Duplicate the lines of the material, starting at the line that contains "Screen dimensions: 1024x709" and ending at the line that contains "(1268, 898)".

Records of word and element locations

______

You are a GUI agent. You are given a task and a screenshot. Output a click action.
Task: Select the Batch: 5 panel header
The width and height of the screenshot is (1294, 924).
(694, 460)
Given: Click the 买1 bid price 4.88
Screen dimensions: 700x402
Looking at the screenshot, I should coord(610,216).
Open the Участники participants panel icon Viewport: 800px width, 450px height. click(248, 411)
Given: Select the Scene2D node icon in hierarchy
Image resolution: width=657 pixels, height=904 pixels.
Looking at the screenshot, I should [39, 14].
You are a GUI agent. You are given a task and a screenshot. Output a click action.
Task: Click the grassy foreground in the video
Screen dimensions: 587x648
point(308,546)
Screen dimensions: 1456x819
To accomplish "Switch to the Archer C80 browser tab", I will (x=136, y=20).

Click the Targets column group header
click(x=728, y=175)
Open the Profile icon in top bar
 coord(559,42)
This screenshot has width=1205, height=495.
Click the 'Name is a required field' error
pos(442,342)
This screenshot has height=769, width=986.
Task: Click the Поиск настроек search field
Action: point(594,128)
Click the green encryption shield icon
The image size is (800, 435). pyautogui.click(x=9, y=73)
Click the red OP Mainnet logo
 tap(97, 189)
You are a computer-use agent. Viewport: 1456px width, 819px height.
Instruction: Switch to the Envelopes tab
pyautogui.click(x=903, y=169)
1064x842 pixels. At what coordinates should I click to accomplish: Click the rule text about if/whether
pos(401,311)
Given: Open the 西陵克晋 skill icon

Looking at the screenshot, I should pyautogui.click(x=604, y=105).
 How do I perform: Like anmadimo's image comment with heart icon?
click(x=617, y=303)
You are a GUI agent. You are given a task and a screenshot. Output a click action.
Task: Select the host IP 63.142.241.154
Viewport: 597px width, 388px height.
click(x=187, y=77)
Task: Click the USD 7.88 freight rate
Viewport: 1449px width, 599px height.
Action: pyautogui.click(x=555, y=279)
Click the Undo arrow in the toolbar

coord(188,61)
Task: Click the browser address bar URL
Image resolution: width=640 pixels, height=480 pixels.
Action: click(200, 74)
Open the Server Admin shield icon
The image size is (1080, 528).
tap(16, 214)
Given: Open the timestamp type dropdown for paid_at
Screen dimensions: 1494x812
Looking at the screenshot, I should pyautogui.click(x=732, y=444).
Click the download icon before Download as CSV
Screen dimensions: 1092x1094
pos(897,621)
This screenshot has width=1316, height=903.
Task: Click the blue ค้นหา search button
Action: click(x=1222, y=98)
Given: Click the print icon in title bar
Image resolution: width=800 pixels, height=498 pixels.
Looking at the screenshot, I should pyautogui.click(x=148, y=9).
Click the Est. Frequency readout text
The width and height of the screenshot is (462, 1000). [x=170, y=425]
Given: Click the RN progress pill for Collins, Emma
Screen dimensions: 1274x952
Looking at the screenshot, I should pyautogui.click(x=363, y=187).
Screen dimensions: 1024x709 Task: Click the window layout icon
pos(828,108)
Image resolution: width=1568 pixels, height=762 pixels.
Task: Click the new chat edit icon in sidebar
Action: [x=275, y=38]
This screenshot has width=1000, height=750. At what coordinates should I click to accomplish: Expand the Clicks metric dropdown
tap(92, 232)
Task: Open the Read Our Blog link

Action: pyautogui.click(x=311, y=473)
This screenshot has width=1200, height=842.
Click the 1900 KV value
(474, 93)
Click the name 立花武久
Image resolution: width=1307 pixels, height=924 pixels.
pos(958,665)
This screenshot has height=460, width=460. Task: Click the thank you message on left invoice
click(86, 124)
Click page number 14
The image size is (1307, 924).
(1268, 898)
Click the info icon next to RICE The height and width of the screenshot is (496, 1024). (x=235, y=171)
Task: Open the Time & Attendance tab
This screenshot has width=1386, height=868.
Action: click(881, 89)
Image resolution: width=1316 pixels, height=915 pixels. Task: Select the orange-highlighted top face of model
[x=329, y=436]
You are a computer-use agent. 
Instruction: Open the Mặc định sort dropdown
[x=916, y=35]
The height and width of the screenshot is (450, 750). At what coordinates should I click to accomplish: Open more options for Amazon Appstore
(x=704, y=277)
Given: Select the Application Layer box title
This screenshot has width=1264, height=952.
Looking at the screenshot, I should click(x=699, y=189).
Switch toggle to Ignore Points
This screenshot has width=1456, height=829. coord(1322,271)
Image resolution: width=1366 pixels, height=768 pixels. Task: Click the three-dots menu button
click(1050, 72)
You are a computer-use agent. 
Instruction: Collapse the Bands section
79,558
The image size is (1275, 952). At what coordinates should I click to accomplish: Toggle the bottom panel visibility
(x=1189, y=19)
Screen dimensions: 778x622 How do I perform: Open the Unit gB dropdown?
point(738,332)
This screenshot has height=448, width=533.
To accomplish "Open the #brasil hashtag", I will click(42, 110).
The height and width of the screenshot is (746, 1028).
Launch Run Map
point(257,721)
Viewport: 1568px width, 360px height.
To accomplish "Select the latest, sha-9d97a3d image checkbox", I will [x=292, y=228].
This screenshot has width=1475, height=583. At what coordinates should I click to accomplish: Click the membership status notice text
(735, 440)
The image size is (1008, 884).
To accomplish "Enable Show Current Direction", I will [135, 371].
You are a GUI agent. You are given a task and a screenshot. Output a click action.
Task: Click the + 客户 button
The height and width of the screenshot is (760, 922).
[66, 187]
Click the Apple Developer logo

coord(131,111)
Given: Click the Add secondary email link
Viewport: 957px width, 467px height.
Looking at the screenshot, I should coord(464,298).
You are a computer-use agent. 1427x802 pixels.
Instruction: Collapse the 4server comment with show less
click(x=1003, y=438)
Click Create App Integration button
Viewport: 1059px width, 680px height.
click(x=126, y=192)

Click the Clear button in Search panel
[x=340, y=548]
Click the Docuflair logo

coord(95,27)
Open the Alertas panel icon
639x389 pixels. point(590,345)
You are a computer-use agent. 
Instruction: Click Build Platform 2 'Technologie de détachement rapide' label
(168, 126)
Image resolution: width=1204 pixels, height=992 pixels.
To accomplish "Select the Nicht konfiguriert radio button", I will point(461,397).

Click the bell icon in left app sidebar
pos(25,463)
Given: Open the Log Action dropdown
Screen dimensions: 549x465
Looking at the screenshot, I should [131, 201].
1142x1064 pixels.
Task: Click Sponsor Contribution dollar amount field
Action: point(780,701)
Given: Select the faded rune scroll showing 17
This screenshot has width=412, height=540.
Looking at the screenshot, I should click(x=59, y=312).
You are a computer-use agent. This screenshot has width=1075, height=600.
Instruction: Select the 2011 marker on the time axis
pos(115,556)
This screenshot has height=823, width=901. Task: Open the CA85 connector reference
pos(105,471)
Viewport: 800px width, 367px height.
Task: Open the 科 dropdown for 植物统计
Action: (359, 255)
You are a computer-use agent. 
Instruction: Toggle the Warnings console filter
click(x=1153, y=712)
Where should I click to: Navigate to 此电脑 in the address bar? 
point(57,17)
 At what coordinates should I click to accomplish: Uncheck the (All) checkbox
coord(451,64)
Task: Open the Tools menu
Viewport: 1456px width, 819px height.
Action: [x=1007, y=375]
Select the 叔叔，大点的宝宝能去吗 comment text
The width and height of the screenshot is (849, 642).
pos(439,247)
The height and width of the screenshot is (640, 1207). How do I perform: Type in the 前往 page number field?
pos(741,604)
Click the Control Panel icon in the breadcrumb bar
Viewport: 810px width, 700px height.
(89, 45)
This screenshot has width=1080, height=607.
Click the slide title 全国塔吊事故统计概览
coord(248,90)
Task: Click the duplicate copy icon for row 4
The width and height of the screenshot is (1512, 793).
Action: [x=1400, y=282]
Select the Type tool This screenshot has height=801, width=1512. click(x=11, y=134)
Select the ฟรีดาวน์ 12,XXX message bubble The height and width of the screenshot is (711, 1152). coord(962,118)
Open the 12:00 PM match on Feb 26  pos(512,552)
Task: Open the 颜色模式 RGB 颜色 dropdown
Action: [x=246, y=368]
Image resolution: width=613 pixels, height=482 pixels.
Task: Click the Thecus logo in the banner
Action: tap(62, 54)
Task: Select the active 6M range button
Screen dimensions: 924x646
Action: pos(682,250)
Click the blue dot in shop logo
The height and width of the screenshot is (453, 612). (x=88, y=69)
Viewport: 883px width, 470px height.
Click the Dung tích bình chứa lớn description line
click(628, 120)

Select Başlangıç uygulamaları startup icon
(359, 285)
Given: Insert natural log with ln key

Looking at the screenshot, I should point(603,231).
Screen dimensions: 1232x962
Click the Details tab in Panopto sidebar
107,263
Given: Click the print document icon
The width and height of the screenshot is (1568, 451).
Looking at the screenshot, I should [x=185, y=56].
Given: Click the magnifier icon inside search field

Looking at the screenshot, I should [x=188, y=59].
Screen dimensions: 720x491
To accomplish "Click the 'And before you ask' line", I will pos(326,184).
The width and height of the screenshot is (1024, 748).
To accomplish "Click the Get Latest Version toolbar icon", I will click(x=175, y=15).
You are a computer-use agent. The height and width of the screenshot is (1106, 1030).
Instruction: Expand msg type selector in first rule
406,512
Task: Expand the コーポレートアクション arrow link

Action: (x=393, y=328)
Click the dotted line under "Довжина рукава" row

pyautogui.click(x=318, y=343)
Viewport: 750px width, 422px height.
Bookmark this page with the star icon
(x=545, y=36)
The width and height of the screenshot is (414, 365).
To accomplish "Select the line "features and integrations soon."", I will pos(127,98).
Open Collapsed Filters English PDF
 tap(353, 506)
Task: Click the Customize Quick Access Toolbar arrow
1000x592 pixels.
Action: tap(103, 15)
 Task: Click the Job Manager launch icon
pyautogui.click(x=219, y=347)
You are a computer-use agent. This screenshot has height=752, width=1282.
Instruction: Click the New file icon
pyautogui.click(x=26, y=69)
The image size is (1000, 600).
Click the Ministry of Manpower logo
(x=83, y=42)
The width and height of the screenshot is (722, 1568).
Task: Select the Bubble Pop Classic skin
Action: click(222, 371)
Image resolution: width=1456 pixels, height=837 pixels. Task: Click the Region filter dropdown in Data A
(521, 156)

______

▶ [REPLY TO THE TASK]:
Screen dimensions: 1024x709 Task: Click the window layout icon
pos(828,108)
Image resolution: width=1568 pixels, height=762 pixels.
Task: Click the new chat edit icon in sidebar
Action: [x=275, y=38]
This screenshot has width=1000, height=750. At what coordinates should I click to accomplish: Expand the Clicks metric dropdown
tap(92, 232)
Task: Open the Read Our Blog link

Action: pyautogui.click(x=311, y=473)
This screenshot has width=1200, height=842.
Click the 1900 KV value
(474, 93)
Click the name 立花武久
Image resolution: width=1307 pixels, height=924 pixels.
pos(958,665)
This screenshot has height=460, width=460. Task: Click the thank you message on left invoice
click(86, 124)
Click page number 14
The image size is (1307, 924).
(1268, 898)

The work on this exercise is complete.